** TASK BRIEF **
Reproduce the material below word for word, from its first line through its last.

Records from a pointing dataset:
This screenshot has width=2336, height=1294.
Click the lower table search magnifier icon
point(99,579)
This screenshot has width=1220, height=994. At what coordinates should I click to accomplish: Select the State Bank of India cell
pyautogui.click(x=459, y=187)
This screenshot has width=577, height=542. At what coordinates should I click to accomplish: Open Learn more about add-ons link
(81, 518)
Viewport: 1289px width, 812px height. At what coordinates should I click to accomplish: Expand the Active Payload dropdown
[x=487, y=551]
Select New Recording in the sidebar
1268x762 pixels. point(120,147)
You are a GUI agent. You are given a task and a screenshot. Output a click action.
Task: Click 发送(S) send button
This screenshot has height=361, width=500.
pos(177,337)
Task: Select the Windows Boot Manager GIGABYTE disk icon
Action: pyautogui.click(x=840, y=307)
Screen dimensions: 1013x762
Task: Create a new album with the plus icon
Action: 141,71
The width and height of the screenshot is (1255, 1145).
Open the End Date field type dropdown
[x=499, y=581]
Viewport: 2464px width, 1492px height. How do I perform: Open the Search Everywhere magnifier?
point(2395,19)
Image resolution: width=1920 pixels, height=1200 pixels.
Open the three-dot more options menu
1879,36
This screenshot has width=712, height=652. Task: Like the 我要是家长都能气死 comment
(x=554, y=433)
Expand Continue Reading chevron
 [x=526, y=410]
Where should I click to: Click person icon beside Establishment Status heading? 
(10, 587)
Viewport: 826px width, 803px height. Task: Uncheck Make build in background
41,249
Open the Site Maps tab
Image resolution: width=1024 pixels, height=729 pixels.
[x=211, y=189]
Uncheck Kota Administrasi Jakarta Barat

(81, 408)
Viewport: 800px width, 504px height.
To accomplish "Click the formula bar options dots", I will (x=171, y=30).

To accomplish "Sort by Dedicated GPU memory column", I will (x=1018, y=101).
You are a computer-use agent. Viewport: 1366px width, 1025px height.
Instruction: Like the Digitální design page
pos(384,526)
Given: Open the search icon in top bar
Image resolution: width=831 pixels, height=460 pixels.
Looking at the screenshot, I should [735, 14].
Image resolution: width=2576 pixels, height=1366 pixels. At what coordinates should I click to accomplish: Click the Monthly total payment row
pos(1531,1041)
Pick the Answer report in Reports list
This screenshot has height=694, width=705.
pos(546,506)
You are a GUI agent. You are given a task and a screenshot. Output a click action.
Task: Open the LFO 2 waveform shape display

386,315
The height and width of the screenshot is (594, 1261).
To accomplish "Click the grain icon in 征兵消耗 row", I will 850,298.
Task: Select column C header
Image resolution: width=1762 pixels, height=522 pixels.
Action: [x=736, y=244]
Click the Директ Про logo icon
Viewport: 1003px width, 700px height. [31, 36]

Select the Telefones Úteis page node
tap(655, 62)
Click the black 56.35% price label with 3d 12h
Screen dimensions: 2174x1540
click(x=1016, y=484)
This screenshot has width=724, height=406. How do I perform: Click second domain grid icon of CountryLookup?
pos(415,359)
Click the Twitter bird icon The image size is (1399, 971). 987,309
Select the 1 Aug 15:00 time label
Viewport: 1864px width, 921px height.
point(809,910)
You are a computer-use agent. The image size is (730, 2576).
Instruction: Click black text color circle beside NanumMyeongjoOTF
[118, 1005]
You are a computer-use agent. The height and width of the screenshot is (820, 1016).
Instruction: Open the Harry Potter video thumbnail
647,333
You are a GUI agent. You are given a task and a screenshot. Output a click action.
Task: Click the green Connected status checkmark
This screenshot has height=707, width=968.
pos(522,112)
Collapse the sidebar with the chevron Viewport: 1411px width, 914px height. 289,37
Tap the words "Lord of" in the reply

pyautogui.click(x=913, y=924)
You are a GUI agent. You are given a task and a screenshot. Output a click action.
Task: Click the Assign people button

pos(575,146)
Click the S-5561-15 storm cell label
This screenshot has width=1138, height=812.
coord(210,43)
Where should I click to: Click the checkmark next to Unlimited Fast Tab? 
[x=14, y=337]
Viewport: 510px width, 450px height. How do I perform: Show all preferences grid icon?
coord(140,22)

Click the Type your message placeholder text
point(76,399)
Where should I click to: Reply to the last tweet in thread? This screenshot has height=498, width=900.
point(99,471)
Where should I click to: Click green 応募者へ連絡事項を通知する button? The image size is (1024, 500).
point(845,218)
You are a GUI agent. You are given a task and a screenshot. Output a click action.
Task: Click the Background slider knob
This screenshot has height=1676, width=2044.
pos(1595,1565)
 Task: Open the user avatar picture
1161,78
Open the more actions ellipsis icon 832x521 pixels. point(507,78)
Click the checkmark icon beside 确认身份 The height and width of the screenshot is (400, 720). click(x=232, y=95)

** EXERCISE SOLUTION **
This screenshot has width=2336, height=1294.
Click the lower table search magnifier icon
point(99,579)
This screenshot has width=1220, height=994. At what coordinates should I click to accomplish: Select the State Bank of India cell
pyautogui.click(x=459, y=187)
This screenshot has width=577, height=542. At what coordinates should I click to accomplish: Open Learn more about add-ons link
(81, 518)
Viewport: 1289px width, 812px height. At what coordinates should I click to accomplish: Expand the Active Payload dropdown
[x=487, y=551]
Select New Recording in the sidebar
1268x762 pixels. point(120,147)
You are a GUI agent. You are given a task and a screenshot. Output a click action.
Task: Click 发送(S) send button
This screenshot has height=361, width=500.
pos(177,337)
Task: Select the Windows Boot Manager GIGABYTE disk icon
Action: pyautogui.click(x=840, y=307)
Screen dimensions: 1013x762
Task: Create a new album with the plus icon
Action: 141,71
The width and height of the screenshot is (1255, 1145).
Open the End Date field type dropdown
[x=499, y=581]
Viewport: 2464px width, 1492px height. How do I perform: Open the Search Everywhere magnifier?
point(2395,19)
Image resolution: width=1920 pixels, height=1200 pixels.
Open the three-dot more options menu
1879,36
This screenshot has width=712, height=652. Task: Like the 我要是家长都能气死 comment
(x=554, y=433)
Expand Continue Reading chevron
 [x=526, y=410]
Where should I click to: Click person icon beside Establishment Status heading? 
(10, 587)
Viewport: 826px width, 803px height. Task: Uncheck Make build in background
41,249
Open the Site Maps tab
Image resolution: width=1024 pixels, height=729 pixels.
[x=211, y=189]
Uncheck Kota Administrasi Jakarta Barat

(81, 408)
Viewport: 800px width, 504px height.
To accomplish "Click the formula bar options dots", I will (x=171, y=30).

To accomplish "Sort by Dedicated GPU memory column", I will (x=1018, y=101).
You are a computer-use agent. Viewport: 1366px width, 1025px height.
Instruction: Like the Digitální design page
pos(384,526)
Given: Open the search icon in top bar
Image resolution: width=831 pixels, height=460 pixels.
Looking at the screenshot, I should [735, 14].
Image resolution: width=2576 pixels, height=1366 pixels. At what coordinates should I click to accomplish: Click the Monthly total payment row
pos(1531,1041)
Pick the Answer report in Reports list
This screenshot has height=694, width=705.
pos(546,506)
You are a GUI agent. You are given a task and a screenshot. Output a click action.
Task: Open the LFO 2 waveform shape display

386,315
The height and width of the screenshot is (594, 1261).
To accomplish "Click the grain icon in 征兵消耗 row", I will 850,298.
Task: Select column C header
Image resolution: width=1762 pixels, height=522 pixels.
Action: [x=736, y=244]
Click the Директ Про logo icon
Viewport: 1003px width, 700px height. [31, 36]

Select the Telefones Úteis page node
tap(655, 62)
Click the black 56.35% price label with 3d 12h
Screen dimensions: 2174x1540
click(x=1016, y=484)
This screenshot has width=724, height=406. How do I perform: Click second domain grid icon of CountryLookup?
pos(415,359)
Click the Twitter bird icon The image size is (1399, 971). 987,309
Select the 1 Aug 15:00 time label
Viewport: 1864px width, 921px height.
point(809,910)
You are a computer-use agent. The image size is (730, 2576).
Instruction: Click black text color circle beside NanumMyeongjoOTF
[118, 1005]
You are a computer-use agent. The height and width of the screenshot is (820, 1016).
Instruction: Open the Harry Potter video thumbnail
647,333
You are a GUI agent. You are given a task and a screenshot. Output a click action.
Task: Click the green Connected status checkmark
This screenshot has height=707, width=968.
pos(522,112)
Collapse the sidebar with the chevron Viewport: 1411px width, 914px height. 289,37
Tap the words "Lord of" in the reply

pyautogui.click(x=913, y=924)
You are a GUI agent. You are given a task and a screenshot. Output a click action.
Task: Click the Assign people button

pos(575,146)
Click the S-5561-15 storm cell label
This screenshot has width=1138, height=812.
coord(210,43)
Where should I click to: Click the checkmark next to Unlimited Fast Tab? 
[x=14, y=337]
Viewport: 510px width, 450px height. How do I perform: Show all preferences grid icon?
coord(140,22)

Click the Type your message placeholder text
point(76,399)
Where should I click to: Reply to the last tweet in thread? This screenshot has height=498, width=900.
point(99,471)
Where should I click to: Click green 応募者へ連絡事項を通知する button? The image size is (1024, 500).
point(845,218)
You are a GUI agent. You are given a task and a screenshot. Output a click action.
Task: Click the Background slider knob
This screenshot has height=1676, width=2044.
pos(1595,1565)
 Task: Open the user avatar picture
1161,78
Open the more actions ellipsis icon 832x521 pixels. point(507,78)
Click the checkmark icon beside 确认身份 The height and width of the screenshot is (400, 720). click(x=232, y=95)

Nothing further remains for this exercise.